Question

If a and b are inversely proportional, a = 9 when b = 8, find b when a = 10

Answer

**step1** Understanding the concept of inverse proportionality

When two quantities are inversely proportional, their product is always a constant value. This means if we multiply the first quantity by the second quantity, the result will always be the same, no matter what values the quantities take, as long as they maintain their inverse proportionality.

**step2** Finding the constant product

We are given that 'a' and 'b' are inversely proportional. We are also given a specific instance: when 'a' is 9, 'b' is 8.
To find the constant product, we multiply these two values:
$$9 \times 8 = 72$$
So, the constant product for 'a' and 'b' is 72. This means that for any pair of 'a' and 'b' values that are inversely proportional in this relationship, their product will always be 72.

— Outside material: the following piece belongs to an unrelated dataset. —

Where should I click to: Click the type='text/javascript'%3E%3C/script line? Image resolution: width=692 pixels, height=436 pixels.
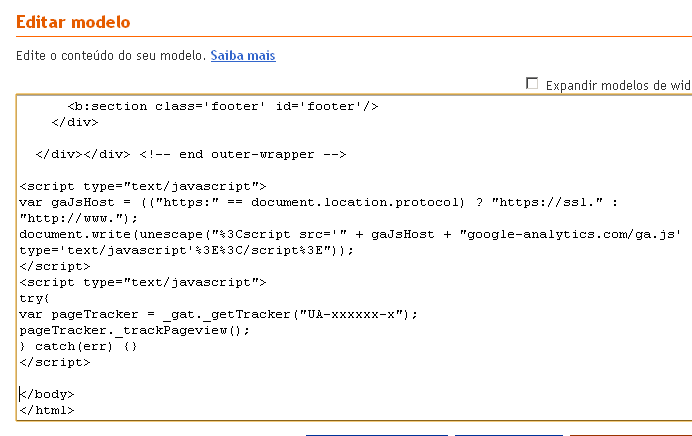[x=186, y=251]
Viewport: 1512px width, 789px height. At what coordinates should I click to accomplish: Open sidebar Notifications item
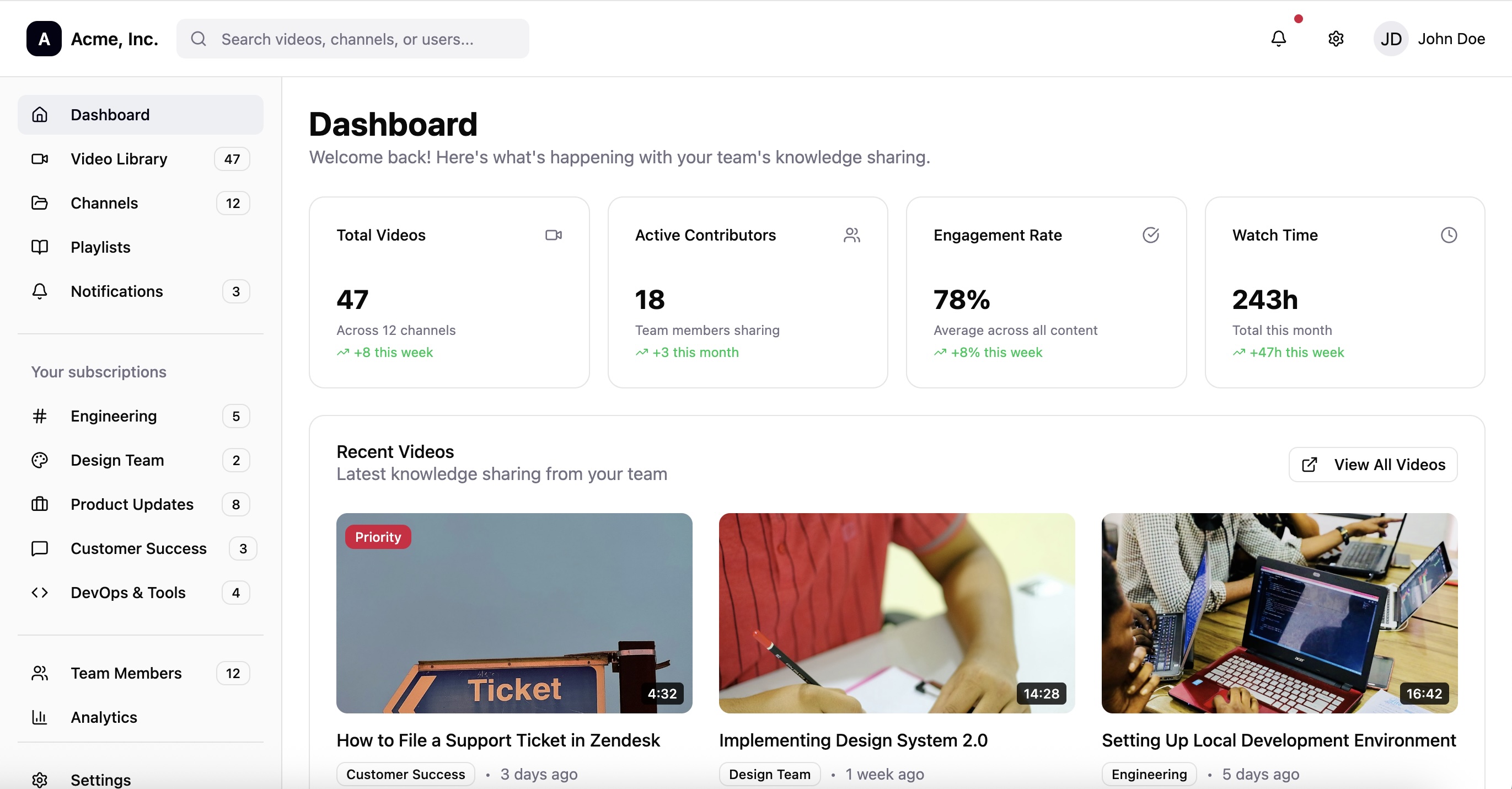117,291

**step3** Calculating 'b' for the new value of 'a'

Now, we need to find the value of 'b' when 'a' is 10. Since we know the product of 'a' and 'b' must always be 72, we can set up the relationship:
$$10 \times b = 72$$
To find 'b', we need to divide the constant product (72) by the new value of 'a' (10):
$$b = 72 \div 10$$
$$b = 7.2$$
Therefore, when 'a' is 10, 'b' is 7.2.